▶ **Problem to solve**
Copy the entries verbatim, from the line containing "This screenshot has height=700, width=1100." up to and including the line containing "Looking at the screenshot, I should point(346,804).".

— START OF Records to process —

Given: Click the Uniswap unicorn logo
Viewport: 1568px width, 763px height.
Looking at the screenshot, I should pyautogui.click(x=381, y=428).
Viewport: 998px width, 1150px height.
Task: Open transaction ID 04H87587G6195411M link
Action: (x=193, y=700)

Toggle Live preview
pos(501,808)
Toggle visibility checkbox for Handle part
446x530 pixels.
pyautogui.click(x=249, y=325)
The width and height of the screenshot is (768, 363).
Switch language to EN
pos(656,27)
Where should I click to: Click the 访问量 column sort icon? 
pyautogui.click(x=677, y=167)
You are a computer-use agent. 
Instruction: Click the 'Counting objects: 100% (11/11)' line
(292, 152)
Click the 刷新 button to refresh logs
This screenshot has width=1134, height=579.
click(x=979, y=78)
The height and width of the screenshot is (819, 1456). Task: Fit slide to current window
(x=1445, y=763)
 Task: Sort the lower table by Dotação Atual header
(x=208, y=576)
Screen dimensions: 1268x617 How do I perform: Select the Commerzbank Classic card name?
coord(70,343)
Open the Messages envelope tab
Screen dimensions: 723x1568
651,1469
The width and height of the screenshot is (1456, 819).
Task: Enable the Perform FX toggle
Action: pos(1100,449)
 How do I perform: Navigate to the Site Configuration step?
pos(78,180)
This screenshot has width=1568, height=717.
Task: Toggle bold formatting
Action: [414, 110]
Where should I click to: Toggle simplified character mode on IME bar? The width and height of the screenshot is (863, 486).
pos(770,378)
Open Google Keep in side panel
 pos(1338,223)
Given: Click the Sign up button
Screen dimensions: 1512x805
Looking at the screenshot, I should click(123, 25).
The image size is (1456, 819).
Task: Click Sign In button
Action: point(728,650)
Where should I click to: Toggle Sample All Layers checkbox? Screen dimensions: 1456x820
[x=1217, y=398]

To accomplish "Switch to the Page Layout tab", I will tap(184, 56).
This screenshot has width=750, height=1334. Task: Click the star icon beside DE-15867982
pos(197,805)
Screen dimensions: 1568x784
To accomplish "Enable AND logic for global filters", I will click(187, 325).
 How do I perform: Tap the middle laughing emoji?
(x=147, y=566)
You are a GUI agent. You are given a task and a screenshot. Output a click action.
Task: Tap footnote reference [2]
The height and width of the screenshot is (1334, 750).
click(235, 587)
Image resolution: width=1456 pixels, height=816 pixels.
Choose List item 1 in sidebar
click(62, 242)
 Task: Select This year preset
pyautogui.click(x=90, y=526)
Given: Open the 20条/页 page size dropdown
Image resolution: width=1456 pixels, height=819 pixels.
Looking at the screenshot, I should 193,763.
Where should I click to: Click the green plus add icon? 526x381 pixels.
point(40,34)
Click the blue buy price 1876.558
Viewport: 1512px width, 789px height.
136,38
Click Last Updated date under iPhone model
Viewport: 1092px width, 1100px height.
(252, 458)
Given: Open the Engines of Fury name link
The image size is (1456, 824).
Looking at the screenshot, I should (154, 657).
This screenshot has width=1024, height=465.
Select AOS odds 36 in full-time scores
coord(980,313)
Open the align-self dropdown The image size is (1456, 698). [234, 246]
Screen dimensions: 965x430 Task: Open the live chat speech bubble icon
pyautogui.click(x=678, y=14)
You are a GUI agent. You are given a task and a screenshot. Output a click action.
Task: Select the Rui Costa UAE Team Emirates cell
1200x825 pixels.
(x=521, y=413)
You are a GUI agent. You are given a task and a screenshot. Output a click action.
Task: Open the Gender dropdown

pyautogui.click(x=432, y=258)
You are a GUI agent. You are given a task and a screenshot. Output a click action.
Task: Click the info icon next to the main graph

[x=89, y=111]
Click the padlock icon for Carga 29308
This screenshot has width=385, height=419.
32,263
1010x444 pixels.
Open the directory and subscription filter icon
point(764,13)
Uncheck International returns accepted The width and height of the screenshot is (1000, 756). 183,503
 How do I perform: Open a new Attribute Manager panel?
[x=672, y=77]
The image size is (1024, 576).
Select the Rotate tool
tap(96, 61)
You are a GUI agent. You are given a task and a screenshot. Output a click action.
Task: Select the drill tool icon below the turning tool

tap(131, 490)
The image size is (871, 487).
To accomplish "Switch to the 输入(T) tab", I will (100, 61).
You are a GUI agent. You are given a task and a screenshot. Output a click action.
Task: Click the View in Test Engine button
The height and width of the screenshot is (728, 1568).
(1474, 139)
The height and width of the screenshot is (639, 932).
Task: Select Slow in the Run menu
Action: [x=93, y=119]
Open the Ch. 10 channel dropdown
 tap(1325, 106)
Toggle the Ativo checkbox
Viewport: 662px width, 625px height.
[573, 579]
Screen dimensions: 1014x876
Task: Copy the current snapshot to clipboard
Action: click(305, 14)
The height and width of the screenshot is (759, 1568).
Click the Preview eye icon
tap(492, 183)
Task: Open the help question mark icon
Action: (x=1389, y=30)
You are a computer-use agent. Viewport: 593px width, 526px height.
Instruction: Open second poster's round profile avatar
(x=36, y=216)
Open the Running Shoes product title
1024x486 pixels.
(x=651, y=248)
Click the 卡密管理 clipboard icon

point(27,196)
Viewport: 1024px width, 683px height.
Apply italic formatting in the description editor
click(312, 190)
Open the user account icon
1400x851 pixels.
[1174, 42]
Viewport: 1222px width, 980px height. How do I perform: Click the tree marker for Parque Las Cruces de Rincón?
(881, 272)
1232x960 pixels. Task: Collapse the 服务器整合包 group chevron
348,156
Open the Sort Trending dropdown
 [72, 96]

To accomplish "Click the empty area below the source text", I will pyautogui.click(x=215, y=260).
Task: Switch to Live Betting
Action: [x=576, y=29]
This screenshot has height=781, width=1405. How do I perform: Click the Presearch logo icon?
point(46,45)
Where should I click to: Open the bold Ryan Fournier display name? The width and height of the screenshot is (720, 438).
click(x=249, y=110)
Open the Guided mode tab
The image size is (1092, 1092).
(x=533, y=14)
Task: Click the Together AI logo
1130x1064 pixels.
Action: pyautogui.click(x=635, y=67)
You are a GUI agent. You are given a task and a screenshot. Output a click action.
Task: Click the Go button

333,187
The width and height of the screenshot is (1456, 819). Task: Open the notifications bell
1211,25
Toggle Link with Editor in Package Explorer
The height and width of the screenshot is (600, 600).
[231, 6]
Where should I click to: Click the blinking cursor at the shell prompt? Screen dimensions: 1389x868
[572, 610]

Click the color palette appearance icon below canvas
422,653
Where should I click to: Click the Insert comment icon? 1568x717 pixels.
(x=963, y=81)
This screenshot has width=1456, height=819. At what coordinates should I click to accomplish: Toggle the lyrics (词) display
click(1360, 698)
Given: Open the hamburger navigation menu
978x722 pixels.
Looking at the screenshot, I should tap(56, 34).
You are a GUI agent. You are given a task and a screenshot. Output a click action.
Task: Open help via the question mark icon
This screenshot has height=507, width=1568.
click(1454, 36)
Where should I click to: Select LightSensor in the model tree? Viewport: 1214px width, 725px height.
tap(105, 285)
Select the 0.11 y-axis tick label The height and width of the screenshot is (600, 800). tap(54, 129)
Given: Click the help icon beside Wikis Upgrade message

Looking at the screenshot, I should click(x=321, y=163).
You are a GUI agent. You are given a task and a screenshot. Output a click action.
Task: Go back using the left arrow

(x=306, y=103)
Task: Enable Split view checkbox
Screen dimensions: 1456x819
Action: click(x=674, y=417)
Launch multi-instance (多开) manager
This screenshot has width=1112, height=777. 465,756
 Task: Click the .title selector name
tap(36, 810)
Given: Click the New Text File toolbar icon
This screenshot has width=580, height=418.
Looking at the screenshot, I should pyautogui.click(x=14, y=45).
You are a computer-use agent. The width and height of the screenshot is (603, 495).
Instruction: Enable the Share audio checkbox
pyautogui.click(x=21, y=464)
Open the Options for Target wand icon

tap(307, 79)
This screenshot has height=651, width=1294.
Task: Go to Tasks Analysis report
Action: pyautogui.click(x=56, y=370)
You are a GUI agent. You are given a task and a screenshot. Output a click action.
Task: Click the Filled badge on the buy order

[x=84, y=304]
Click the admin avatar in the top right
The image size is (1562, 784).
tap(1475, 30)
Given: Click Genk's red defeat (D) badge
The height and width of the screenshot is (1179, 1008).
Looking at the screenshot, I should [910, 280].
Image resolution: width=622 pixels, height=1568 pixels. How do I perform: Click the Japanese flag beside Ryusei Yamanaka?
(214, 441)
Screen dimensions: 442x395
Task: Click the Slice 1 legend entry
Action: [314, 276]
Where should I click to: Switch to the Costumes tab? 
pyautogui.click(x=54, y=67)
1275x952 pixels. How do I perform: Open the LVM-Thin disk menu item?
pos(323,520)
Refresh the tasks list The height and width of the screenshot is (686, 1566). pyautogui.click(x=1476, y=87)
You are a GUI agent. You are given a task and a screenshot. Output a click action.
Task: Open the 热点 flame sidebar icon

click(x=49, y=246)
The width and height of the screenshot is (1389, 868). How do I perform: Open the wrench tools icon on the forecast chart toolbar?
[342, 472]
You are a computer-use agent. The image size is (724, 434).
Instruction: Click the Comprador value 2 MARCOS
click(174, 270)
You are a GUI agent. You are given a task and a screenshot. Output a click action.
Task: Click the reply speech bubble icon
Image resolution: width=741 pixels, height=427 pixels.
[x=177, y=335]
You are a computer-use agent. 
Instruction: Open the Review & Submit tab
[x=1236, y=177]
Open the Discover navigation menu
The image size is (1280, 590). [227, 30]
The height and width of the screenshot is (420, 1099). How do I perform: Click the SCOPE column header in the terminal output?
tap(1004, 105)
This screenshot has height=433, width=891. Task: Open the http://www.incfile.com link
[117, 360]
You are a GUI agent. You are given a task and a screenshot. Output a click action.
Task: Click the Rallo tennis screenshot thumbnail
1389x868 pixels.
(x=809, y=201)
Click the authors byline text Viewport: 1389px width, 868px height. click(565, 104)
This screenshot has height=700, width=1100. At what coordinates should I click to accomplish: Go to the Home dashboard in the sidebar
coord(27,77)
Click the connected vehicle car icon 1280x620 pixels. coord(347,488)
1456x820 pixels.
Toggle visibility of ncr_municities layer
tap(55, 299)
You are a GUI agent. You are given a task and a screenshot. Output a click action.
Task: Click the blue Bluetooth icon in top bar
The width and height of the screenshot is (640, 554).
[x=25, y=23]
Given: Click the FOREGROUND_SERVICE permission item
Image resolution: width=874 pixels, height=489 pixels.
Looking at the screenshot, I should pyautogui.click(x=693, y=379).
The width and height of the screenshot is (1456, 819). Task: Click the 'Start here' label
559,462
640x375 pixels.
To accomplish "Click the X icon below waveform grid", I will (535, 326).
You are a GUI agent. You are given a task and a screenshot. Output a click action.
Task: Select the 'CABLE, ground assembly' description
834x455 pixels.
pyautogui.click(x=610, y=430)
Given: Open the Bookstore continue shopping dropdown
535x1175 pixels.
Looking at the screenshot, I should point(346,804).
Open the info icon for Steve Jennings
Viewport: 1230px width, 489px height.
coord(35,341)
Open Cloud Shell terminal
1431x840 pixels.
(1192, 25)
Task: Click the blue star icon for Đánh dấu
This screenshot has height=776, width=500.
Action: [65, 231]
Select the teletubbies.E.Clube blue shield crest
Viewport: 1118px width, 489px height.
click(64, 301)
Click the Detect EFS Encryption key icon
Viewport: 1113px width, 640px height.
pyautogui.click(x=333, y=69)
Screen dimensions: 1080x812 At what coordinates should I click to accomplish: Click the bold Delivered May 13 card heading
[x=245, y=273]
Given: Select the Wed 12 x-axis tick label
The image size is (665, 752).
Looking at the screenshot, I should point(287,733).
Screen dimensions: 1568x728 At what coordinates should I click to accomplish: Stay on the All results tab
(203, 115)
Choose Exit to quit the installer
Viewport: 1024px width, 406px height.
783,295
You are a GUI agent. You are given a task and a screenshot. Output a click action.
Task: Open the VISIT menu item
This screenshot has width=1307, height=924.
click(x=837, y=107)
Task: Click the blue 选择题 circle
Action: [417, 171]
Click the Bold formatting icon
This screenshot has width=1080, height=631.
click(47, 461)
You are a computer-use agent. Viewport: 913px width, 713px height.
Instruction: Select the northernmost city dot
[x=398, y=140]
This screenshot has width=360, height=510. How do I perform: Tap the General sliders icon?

— END OF Records to process —

▶ **Written reply**
This screenshot has height=700, width=1100. At what coordinates should I click to accomplish: Go to the Home dashboard in the sidebar
coord(27,77)
Click the connected vehicle car icon 1280x620 pixels. coord(347,488)
1456x820 pixels.
Toggle visibility of ncr_municities layer
tap(55, 299)
You are a GUI agent. You are given a task and a screenshot. Output a click action.
Task: Click the blue Bluetooth icon in top bar
The width and height of the screenshot is (640, 554).
[x=25, y=23]
Given: Click the FOREGROUND_SERVICE permission item
Image resolution: width=874 pixels, height=489 pixels.
Looking at the screenshot, I should pyautogui.click(x=693, y=379).
The width and height of the screenshot is (1456, 819). Task: Click the 'Start here' label
559,462
640x375 pixels.
To accomplish "Click the X icon below waveform grid", I will (535, 326).
You are a GUI agent. You are given a task and a screenshot. Output a click action.
Task: Select the 'CABLE, ground assembly' description
834x455 pixels.
pyautogui.click(x=610, y=430)
Given: Open the Bookstore continue shopping dropdown
535x1175 pixels.
Looking at the screenshot, I should point(346,804).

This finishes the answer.